**WRITTEN REQUEST:**
Please swap "Given:" for "Goal:" in the stretch of data from the start through the line containing "tap(360, 47)", leaving everything else unchanged.

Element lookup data
────────────────────────────────────────

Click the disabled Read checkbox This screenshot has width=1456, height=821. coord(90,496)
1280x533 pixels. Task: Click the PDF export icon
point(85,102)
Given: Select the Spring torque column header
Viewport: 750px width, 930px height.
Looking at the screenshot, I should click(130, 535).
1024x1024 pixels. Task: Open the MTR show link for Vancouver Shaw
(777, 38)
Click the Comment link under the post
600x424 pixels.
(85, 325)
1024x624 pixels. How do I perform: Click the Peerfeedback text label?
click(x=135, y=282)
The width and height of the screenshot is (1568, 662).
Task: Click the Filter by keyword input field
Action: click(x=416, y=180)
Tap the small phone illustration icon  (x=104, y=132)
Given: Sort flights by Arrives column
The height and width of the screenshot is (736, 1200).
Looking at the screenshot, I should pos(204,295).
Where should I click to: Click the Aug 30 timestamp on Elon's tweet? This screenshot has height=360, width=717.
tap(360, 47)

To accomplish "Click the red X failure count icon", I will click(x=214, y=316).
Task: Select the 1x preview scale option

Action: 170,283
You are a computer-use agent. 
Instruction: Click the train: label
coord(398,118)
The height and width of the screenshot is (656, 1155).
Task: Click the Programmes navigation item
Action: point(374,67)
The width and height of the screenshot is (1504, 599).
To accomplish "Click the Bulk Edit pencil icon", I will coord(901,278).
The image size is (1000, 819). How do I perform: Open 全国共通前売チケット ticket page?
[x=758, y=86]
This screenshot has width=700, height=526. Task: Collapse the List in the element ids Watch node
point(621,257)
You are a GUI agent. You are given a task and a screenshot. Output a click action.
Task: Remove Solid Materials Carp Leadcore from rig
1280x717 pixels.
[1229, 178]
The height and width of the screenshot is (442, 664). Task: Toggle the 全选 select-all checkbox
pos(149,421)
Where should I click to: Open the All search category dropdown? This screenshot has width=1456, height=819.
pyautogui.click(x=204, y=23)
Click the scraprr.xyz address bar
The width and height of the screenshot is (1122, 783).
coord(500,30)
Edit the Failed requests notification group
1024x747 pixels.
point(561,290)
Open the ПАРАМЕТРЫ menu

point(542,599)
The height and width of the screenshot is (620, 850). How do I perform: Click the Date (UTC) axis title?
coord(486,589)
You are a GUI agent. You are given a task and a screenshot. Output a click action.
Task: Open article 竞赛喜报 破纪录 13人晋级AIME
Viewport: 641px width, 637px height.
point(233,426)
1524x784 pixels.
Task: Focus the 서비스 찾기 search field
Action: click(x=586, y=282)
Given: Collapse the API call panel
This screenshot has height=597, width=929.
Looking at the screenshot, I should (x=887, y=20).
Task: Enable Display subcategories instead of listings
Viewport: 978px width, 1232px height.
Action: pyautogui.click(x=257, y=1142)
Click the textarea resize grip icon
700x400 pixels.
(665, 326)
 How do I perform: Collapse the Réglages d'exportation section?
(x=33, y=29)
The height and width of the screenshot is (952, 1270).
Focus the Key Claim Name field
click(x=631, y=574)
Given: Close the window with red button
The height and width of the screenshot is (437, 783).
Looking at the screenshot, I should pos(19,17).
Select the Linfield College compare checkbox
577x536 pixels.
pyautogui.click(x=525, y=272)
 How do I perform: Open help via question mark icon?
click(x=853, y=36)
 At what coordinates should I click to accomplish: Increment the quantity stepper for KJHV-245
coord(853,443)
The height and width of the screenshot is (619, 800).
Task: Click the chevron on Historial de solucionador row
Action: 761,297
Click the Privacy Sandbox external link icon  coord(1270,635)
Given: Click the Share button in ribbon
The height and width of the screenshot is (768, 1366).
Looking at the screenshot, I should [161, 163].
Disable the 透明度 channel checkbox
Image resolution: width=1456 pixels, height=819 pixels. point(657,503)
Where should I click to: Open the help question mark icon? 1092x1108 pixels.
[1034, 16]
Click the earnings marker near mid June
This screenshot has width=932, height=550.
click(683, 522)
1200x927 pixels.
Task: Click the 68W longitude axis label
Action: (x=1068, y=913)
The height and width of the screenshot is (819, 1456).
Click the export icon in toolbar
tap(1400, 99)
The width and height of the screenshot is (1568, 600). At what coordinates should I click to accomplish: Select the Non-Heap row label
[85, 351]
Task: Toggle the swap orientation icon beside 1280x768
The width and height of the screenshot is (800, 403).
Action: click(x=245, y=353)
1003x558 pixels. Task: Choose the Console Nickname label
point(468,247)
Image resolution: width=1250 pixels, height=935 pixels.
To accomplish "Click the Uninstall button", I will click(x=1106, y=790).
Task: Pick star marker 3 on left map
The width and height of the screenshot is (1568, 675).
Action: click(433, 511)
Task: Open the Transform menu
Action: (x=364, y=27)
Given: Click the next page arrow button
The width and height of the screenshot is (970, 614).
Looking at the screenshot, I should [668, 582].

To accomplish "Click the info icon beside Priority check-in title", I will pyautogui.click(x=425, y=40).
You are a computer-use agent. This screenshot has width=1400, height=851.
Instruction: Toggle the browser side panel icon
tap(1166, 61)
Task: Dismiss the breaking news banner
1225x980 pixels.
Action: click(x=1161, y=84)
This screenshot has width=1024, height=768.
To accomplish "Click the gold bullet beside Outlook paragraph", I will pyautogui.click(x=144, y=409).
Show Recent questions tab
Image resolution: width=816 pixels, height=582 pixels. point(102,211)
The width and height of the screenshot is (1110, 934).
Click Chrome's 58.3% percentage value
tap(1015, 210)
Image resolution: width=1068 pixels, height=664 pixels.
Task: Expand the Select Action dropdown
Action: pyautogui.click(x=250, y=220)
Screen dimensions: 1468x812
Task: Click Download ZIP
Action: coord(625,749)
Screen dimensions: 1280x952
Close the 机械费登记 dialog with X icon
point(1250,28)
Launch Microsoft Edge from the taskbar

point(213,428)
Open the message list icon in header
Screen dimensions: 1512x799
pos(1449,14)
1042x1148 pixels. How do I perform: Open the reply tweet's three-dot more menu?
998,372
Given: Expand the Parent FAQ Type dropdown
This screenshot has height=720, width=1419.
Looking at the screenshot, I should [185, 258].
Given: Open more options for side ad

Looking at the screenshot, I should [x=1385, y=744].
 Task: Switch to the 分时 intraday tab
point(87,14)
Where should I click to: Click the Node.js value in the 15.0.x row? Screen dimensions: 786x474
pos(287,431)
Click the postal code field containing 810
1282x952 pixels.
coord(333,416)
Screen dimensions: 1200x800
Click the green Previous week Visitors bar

────────────────────────────────────────

**SOLUTION TO THIS PROBLEM:**
Click the disabled Read checkbox This screenshot has width=1456, height=821. coord(90,496)
1280x533 pixels. Task: Click the PDF export icon
point(85,102)
Goal: Select the Spring torque column header
Viewport: 750px width, 930px height.
Looking at the screenshot, I should click(130, 535).
1024x1024 pixels. Task: Open the MTR show link for Vancouver Shaw
(777, 38)
Click the Comment link under the post
600x424 pixels.
(85, 325)
1024x624 pixels. How do I perform: Click the Peerfeedback text label?
click(x=135, y=282)
The width and height of the screenshot is (1568, 662).
Task: Click the Filter by keyword input field
Action: click(x=416, y=180)
Tap the small phone illustration icon  (x=104, y=132)
Goal: Sort flights by Arrives column
The height and width of the screenshot is (736, 1200).
Looking at the screenshot, I should pos(204,295).
Where should I click to: Click the Aug 30 timestamp on Elon's tweet? This screenshot has height=360, width=717.
tap(360, 47)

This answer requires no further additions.